The Chapel on the Rock (officially, Saint Catherine of Siena Chapel) is a functioning Catholic chapel and tourist landmark in Allenspark, Colorado, US. The chapel is located on the grounds of the Saint Malo Retreat, Conference, and Spiritual Center of the Catholic Archdiocese of Denver. The chapel is open to the public.

==History==
In 1916, Monsignor Joseph Bosetti came across a large rock formation just east of Rocky Mountain National Park and inspired by the Biblical phrase "upon this rock I will build my church", he envisioned a church built on the rock. His lack of funds delayed construction for nearly 20 years and he struggled with the Colorado Highway Department to keep the rock intact. Eventually, land for the church was donated by Mr. and Mrs. Oscar Malo and Denver architect Jacques Benedict designed the chapel, which was completed in 1936.
In 1999 Boulder County designated the chapel as a historic site.

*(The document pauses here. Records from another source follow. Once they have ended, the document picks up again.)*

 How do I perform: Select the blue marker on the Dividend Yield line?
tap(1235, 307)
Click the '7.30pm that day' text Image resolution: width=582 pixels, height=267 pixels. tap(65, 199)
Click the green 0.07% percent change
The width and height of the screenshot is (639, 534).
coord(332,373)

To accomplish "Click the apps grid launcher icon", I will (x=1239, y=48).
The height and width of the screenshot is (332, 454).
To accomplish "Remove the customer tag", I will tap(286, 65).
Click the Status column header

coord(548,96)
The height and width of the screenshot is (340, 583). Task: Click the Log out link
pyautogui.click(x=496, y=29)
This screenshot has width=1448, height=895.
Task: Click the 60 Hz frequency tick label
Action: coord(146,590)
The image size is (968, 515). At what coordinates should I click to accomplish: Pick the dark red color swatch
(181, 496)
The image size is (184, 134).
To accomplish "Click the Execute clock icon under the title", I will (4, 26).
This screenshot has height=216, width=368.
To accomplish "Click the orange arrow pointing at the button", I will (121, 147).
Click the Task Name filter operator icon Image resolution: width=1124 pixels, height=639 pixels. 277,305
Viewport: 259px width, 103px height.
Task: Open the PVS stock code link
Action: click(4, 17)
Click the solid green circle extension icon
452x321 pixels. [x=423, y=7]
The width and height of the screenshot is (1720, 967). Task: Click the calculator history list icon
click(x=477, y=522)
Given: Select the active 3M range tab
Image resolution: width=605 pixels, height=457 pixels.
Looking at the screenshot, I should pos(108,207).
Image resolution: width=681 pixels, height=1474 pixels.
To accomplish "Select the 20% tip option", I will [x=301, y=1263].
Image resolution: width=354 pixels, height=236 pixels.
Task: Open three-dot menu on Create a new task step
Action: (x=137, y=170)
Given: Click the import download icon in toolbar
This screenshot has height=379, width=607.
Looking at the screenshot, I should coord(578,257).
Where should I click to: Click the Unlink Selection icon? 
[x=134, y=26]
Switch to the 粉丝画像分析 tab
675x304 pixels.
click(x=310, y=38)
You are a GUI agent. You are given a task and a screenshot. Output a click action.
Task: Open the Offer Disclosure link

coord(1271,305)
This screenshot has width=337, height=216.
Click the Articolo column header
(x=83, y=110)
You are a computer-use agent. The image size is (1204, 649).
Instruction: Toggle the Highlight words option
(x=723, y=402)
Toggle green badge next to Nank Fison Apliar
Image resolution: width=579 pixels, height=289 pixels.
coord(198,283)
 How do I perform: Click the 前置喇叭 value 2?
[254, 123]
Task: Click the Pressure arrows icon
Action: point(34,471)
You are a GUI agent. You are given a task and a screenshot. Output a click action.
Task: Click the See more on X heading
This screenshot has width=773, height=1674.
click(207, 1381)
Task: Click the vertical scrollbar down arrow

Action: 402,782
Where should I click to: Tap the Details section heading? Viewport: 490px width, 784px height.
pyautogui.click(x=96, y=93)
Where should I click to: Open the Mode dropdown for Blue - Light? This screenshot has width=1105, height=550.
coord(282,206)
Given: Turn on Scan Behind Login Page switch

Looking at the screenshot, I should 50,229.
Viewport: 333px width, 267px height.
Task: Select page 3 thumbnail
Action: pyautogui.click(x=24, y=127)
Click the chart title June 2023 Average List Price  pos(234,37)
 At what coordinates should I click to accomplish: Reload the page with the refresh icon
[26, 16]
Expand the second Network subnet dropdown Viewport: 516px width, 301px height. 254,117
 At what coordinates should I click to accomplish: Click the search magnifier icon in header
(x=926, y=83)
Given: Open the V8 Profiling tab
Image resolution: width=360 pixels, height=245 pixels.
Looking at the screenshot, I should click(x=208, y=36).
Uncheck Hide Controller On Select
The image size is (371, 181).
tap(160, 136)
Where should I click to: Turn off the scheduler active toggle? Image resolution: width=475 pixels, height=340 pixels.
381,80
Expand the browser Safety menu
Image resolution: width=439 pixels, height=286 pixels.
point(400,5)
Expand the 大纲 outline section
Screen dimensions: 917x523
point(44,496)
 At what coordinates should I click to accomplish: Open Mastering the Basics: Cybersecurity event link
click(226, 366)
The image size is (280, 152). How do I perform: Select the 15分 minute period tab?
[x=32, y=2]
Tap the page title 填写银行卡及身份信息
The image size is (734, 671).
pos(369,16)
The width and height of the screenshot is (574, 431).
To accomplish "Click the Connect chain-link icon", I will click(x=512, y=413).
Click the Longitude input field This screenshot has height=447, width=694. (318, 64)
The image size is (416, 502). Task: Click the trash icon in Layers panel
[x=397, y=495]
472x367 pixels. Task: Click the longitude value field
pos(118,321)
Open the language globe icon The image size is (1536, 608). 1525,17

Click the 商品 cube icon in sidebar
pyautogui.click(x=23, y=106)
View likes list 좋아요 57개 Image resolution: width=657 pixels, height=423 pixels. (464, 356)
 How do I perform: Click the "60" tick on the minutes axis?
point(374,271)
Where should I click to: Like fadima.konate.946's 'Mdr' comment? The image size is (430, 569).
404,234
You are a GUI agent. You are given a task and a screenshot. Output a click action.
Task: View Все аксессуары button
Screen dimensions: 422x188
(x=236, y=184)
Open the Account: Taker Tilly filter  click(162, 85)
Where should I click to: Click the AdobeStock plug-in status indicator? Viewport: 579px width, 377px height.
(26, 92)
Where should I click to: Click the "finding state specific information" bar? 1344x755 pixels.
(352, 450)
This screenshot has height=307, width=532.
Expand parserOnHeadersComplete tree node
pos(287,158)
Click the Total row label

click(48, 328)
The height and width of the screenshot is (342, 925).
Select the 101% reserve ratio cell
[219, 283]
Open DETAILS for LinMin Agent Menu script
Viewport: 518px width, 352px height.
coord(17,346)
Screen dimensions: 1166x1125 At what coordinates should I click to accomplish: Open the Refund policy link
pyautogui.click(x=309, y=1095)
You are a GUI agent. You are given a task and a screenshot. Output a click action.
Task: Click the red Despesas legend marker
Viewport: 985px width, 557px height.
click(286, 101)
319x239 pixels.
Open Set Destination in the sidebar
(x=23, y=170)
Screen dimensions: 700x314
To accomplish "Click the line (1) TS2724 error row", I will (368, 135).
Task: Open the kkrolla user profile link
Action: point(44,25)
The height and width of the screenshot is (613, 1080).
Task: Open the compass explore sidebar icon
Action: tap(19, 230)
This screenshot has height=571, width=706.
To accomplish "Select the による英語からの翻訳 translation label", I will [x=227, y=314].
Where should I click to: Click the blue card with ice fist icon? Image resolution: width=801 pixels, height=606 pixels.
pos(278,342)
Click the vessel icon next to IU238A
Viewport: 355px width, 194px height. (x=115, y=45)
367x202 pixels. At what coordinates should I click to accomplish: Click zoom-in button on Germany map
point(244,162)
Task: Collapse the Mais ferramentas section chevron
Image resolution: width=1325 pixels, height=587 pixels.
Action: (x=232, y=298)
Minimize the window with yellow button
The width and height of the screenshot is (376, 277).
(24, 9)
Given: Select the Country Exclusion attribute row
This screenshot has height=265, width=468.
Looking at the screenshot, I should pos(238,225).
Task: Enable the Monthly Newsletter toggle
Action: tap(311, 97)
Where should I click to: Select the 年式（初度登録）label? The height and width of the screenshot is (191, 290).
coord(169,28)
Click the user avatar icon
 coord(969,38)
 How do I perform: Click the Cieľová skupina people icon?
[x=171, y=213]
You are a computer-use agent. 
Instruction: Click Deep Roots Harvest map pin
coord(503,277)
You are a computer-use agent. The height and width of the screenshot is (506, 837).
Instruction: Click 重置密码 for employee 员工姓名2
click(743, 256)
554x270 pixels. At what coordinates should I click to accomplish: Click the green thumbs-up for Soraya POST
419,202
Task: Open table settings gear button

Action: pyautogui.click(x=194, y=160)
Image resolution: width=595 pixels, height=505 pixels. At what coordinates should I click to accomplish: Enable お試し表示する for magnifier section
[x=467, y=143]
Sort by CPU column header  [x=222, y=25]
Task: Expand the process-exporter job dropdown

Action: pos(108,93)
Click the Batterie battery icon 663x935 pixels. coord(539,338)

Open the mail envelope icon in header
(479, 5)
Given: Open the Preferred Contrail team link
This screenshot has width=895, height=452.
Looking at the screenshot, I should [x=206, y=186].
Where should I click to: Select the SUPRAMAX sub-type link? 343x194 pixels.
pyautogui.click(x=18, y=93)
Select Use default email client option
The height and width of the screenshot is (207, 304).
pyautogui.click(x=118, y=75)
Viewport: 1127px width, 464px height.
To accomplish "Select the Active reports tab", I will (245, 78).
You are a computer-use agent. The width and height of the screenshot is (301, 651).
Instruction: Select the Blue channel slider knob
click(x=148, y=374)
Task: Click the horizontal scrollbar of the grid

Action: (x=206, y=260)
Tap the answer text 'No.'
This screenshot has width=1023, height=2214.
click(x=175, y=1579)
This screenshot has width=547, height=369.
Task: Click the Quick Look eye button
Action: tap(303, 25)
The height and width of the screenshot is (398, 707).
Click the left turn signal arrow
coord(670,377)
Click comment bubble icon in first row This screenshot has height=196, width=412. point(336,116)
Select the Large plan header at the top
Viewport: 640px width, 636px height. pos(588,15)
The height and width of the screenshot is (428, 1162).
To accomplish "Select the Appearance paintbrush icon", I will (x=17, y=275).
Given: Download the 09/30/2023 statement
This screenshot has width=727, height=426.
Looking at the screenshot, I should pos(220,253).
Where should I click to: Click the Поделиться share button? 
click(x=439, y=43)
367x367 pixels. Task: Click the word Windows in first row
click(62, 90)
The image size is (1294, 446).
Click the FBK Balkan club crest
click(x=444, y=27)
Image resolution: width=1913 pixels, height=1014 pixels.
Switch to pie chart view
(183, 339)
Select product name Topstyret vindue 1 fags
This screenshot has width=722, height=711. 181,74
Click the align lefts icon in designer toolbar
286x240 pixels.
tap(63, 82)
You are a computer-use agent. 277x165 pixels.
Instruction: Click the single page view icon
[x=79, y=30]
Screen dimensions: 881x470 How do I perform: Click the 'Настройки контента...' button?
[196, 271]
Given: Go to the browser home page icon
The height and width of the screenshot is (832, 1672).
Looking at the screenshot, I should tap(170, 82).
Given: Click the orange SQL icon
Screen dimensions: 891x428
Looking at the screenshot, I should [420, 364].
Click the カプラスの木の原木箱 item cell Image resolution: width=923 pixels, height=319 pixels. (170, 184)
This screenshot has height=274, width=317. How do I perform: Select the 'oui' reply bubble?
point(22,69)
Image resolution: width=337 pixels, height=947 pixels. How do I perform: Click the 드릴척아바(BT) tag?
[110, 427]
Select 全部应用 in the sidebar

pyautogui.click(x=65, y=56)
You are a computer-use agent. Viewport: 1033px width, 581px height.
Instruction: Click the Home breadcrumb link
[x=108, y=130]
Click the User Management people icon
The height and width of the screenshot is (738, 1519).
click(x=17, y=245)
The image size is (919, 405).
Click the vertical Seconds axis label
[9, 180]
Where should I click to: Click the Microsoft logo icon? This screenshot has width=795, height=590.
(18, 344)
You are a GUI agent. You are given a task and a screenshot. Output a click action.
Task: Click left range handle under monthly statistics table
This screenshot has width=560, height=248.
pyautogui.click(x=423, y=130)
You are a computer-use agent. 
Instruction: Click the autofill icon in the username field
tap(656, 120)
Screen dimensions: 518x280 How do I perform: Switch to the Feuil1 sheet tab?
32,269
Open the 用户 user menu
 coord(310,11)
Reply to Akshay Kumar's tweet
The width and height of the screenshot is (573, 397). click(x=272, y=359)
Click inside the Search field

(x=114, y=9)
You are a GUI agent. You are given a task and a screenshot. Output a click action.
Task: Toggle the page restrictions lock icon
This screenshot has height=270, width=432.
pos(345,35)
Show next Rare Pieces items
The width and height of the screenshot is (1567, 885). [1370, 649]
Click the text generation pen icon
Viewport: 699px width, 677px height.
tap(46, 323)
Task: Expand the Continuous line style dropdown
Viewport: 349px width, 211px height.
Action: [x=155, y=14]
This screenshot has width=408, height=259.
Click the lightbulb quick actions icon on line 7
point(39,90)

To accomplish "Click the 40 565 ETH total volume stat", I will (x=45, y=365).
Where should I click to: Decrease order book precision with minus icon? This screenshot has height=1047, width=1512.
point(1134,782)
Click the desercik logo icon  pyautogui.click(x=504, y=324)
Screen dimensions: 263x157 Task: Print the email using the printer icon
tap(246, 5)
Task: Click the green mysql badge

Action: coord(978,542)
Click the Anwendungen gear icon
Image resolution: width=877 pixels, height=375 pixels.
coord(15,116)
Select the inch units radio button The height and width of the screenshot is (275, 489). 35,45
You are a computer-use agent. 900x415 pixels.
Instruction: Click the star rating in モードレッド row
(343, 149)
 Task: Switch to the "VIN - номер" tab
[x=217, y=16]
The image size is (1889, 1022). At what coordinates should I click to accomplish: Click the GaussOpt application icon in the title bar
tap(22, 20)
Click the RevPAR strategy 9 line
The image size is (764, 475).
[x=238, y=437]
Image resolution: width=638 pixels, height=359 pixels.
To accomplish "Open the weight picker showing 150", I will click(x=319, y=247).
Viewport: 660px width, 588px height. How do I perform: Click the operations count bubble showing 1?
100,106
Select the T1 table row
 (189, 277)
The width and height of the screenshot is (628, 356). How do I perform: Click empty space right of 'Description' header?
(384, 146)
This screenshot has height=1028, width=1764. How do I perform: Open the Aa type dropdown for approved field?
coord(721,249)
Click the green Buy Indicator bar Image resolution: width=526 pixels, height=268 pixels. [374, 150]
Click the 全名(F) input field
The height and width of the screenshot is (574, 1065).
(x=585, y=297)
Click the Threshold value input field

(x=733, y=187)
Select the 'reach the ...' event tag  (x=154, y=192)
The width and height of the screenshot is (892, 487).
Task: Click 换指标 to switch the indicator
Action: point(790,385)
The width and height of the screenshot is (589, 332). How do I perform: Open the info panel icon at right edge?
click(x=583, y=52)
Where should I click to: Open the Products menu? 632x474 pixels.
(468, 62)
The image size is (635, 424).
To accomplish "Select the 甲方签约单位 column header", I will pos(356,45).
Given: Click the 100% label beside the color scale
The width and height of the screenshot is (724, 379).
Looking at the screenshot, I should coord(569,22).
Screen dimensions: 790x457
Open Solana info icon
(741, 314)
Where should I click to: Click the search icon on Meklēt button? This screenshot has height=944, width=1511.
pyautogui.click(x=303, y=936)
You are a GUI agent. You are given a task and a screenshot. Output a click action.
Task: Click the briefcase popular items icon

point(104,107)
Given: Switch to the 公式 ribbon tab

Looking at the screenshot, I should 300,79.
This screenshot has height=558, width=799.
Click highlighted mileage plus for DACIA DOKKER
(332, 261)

Pope John Paul II prayed at the chapel during his visit to Denver for World Youth Day in 1993; he blessed the chapel afterwards. The pope later hiked in the surrounding woods and spent some time at the Saint Malo Retreat Center.

In November 2011 the Chapel on the Rock was spared from a devastating fire that destroyed a majority of the retreat center, forcing it to close its doors.

During the historic flooding of September 2013 the Chapel on the Rock survived, though much of the surrounding terrain was destroyed.